Bunca yaşanmışlıklardan sonra bölgede bütün taşlar yerinde oynadı. Bunları eski yerlerine yeniden yerleştirme şans ve imkânı artık hiçbir biçimde kaldı. Yerel, bölgesel, uluslararası aktör ve güçlerde ciddi değişiklikler ve alt üst oluşlar yaşandı.

Rus, Türk ilişkisinin görünür gelecek eski gibi olma ihtimali söz konusu değil. İlişkilerin normalleşmesi oldukça uzun zaman alacağa benziyor. İki ülke arasında büyük çıkar çatışması yaşanıyor.

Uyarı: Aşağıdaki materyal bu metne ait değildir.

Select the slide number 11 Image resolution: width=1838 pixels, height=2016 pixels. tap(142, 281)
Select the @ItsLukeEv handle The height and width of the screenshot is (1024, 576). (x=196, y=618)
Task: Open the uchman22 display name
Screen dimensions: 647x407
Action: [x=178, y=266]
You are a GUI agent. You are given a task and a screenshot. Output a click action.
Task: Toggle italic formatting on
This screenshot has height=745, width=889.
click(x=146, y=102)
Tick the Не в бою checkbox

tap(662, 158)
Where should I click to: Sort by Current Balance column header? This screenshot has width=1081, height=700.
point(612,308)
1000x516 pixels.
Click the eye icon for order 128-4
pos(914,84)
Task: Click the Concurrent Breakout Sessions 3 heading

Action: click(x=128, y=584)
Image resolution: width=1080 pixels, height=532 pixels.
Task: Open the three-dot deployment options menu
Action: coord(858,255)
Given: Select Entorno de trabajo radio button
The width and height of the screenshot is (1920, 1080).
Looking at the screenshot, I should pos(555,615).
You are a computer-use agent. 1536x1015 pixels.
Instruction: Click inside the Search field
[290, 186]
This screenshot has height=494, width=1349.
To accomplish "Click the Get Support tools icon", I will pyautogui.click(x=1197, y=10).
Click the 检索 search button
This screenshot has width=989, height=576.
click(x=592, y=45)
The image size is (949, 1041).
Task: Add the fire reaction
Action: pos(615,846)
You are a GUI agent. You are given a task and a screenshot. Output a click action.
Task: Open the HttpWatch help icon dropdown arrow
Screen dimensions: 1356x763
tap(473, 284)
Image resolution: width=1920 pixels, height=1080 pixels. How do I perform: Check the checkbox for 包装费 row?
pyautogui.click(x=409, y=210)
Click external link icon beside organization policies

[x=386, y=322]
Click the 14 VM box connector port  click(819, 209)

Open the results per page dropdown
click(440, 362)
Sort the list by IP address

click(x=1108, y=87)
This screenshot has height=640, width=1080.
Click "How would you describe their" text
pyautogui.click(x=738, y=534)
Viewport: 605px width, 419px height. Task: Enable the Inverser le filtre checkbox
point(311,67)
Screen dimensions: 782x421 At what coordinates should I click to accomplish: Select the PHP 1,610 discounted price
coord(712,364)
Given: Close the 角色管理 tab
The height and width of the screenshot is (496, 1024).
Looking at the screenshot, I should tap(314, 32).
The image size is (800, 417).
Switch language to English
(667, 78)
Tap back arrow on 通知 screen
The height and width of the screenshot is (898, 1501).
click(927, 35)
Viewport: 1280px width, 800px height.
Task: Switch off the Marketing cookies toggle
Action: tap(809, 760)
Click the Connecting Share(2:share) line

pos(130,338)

Suriye’de yaşananlardan sonra Türkiye-ABD ilişkilerini de eskiden olduğu gibi “stratejik ortak” olarak iki ülke açısından da sürdürmenin zemini büyük ölçüde yıprandı, koşulları değişti. 1 Mart tezkere vakasının yarattığı tahribatı giderme çabaları 2014 Ekim’de Kobani’nin IŞİD tarafından işgali girişimi sırasında tökezledi. Türk hükümeti, ABD’nın bir kez daha Türkleri değil Kürdleri “tercih” ettiğini gördü. Bu yıl Türkiye’nin PYD mevzilerine top atışı yapmasıyla makas daha da açıldı. Artık her iki ülkede de “bu nasıl strateji ortaklık” sorusu sorulmaya başladığını görüyoruz.

Son bir hafta içinde ABD yetkilileri PYD/PKK konusundaki açıklamalarıyla, Türkiye ile yükselen gerilimi düşürmeye yönelik frene bastılar. Ancak bununla birlikte ABD’nin Kürdistan Bölgesel Yönetimi’nin bağımsızlık referandumu çıkışına mesafeli duruşu, “ABD Kürdleri satıyor” veya “Kürdler için ABD garanti değil” gibi yorumlara yol açtı. Özellikle son günlerde gelişen PYD, Rusya ilişkileri ve ABD’nin PYD ile ilişkilerini salt IŞİD’e karşı mücadele ile sınırlaması bu türden yorumları güçlendiriyor. Bu yaklaşım, Kürdlerin haklarını ve kendi özgün amaçlarını tali konuma itmektir. ABD’nin önündeki başkanlık seçim sonuçları, Kürdlerle ilişkisini de büyük ölçüde belirleyecek. Bu açıdan beklide bütün kartlar yeniden karılacak.

Bütün bunlar bölgeyi bugüne kadar olduğundan çok daha çetin ve karmaşık bir sürecin beklediğini gösteriyor. Kürd - ABD ilişkisi bozulsa da, sürse de kaybedecek ülkelerin en başında Türkiye yer alıyor. Çünkü Türkiye çözüm sürecini bitirerek Öcalan tarafında bu durumun panzehiri olarak önerilen tarihsel Türk, Kürd ittifakının fırsatını kaçırdı. Üstelik de toplumdaki Kürd karşıtlığını tavan yaptıran bir siyaset güderek ve barışın önüne yeni barikatlar kurarak. Bölgede siyasal kırım yaparak.